Location, Location, Location

“Location, location, location.”
It’s no longer just a real estate mantra. Location has become a core component to almost every industry. From the moment our smartphones wake us in the morning, through our daily commutes, the places we meet and eat, to our ride-share home at the end of the night. Every step, every activity and every comment happens at a point on the planet.

Understanding that planet and putting those locations in context is no longer the mission of just spies and soldiers. Commercialization of communication, GPS and earth observation satellites has created a $200B industry. Location technology powers countless innovations here on earth - whether it’s the hordes of driver-less cars and delivery drones we dream of in the near future or the map that is ubiquitous on every new app - everyone wants to know where you are.

Every app wants to know where you are
Every app wants to know where you are

BMW, Audi and Volkswagen recently outbid Uber to purchase their own map for $3 billion. Google spends an estimated $1 billion per year keeping location at the heart of their user experience. OpenStreetMap – the “Wikipedia of maps” – has millions of active contributors who’ve built an open source asset that is now also worth billions. Apple, Amazon, TomTom, Uber, not to mention countless startups, most non-profits and every government are investing more and more in understanding where. All of them are gobbling up location companies and technologies in an effort to control the map.
But who’s really making money from location?

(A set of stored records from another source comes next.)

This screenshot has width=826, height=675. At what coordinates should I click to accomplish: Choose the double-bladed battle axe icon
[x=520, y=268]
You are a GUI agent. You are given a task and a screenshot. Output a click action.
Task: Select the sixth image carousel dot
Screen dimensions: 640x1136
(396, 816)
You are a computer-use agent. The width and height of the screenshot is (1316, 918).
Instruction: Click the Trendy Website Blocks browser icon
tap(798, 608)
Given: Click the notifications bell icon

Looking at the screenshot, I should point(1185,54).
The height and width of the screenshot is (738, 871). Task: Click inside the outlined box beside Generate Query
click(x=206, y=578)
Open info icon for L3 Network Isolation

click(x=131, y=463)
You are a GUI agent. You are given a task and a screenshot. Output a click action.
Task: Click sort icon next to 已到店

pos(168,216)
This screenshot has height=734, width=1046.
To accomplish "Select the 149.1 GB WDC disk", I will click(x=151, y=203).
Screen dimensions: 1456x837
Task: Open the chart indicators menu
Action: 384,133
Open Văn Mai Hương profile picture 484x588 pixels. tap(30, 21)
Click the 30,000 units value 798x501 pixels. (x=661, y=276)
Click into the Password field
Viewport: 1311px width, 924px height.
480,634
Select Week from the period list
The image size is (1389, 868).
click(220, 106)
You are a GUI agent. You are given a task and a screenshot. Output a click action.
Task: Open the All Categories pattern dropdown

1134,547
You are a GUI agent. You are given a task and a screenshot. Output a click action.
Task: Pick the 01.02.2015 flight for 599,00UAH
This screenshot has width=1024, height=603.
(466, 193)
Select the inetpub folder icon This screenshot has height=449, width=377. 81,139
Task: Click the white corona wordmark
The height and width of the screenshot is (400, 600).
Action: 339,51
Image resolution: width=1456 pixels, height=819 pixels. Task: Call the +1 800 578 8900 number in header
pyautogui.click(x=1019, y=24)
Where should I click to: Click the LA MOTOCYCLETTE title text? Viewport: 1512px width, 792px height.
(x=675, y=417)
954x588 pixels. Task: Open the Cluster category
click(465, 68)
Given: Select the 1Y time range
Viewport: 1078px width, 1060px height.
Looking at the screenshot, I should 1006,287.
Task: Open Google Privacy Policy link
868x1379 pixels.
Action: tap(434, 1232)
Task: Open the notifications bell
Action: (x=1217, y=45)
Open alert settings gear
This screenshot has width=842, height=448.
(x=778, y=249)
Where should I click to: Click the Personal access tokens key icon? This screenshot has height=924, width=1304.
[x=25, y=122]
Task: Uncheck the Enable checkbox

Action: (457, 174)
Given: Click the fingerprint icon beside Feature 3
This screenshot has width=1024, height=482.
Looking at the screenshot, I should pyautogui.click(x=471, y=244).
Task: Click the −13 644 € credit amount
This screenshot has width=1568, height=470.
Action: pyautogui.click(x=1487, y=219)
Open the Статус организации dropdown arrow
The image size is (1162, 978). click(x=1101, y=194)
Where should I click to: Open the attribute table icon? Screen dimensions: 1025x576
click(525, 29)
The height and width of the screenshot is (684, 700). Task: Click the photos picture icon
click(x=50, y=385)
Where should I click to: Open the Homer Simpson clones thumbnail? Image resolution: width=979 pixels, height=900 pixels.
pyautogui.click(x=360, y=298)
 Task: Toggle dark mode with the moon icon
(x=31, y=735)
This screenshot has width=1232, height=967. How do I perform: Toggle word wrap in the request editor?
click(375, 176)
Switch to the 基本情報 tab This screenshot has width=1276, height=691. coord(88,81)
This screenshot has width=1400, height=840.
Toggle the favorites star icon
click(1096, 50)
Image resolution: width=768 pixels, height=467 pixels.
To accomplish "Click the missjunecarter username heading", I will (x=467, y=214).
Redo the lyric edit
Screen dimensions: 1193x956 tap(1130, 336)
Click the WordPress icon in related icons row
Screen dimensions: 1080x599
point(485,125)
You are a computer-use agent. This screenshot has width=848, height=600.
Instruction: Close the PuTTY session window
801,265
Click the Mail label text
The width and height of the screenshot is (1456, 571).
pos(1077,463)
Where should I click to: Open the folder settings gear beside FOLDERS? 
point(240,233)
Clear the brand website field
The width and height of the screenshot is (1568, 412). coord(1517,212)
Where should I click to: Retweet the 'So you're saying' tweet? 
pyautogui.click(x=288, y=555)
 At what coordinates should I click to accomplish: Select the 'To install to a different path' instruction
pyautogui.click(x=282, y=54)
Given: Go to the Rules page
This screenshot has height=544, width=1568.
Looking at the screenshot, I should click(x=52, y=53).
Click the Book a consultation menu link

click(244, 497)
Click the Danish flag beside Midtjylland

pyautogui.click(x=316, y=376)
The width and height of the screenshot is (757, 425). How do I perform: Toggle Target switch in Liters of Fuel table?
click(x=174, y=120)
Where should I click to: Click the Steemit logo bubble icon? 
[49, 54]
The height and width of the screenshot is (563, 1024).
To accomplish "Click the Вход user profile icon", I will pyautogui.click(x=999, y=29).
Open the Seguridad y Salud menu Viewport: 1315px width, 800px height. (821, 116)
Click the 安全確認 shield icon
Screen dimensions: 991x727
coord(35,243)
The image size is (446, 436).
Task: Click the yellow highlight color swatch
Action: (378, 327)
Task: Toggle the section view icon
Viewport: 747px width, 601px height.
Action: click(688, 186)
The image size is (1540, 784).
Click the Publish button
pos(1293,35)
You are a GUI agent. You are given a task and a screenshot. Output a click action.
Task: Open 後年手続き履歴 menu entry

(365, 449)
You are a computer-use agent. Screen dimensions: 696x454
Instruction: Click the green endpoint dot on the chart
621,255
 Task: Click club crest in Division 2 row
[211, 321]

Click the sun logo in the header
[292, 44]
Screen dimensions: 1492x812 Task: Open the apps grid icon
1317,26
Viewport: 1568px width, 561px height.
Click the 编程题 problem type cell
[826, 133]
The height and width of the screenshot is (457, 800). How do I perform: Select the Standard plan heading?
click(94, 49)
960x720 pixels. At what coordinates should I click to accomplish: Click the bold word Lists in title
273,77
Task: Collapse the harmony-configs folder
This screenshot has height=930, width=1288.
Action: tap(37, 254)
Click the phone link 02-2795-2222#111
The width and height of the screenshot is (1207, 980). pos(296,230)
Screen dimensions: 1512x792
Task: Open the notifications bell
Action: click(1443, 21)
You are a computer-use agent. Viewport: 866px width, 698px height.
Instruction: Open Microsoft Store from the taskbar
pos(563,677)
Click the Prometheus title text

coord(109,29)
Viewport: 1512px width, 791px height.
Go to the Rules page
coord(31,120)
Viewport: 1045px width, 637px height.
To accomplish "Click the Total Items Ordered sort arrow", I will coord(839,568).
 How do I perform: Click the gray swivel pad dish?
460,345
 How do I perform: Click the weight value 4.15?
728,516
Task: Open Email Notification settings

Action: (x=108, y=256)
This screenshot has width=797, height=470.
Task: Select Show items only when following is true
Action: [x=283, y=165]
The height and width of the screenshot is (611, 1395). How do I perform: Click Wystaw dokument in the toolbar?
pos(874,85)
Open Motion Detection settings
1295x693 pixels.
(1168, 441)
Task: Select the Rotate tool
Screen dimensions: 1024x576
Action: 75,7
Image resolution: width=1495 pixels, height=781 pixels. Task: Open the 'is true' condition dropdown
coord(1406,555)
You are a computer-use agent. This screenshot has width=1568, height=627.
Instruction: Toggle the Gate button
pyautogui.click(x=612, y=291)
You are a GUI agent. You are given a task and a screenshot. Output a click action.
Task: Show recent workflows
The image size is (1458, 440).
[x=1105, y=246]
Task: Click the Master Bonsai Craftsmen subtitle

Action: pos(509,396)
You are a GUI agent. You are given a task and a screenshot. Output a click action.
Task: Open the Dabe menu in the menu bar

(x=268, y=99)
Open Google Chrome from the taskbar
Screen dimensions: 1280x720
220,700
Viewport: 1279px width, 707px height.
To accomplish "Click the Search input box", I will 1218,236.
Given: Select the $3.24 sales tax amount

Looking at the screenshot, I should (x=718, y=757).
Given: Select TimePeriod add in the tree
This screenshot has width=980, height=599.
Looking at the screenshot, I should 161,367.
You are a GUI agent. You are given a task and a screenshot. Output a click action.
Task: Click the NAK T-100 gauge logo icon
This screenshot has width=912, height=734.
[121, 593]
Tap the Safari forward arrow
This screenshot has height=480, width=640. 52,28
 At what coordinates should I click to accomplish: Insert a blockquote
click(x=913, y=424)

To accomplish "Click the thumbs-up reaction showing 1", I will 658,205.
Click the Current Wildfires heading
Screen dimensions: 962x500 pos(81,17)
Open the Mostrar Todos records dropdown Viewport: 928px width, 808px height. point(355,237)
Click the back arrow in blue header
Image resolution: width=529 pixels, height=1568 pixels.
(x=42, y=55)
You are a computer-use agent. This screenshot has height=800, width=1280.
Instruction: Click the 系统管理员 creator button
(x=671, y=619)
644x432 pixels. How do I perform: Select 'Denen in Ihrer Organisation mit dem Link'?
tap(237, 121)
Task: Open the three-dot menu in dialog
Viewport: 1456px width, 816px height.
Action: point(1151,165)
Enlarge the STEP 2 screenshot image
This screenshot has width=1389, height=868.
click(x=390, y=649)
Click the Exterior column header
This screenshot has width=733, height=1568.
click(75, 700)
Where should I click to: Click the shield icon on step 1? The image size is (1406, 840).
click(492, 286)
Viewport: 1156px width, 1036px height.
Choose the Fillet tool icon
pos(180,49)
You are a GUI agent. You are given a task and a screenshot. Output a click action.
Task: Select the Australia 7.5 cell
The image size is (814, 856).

For the big guys, location is a competitive necessity. Google likely doesn’t make much money from Maps directly but, by knowing where you live, where you work and where you are at all times, they understand who you are and what ads you might want to see. Apple sells more devices and makes it’s app developers more productive by offering a seamless (though sometimes mocked) location experience. Uber and the auto makers want to keep Apple and Google out of the car and hold on to their own data about drivers and customers.

What about everyone else?

Ever since smartphones killed dedicated GPS hardware, there are few location-based products or services that users pay for directly. GIS has been around since the sixties and today is a billion-dollar business. Intelligence agencies and government planners spend big bucks. Marketers and big data firms are starting to extract insights from location information. We’ve got lots of killer location apps but, in my humble opinion, we still haven’t seen the killer location business. The company or technology that can transform pervasive awareness of the location of every connected person and thing into valuable, indispensable products – without needing a multi-billion dollar advertising, hardware or automobile business to take advantage of them – will truly put location business on the map.

The location gold rush has begun… but for now we’re just panning for gold dust.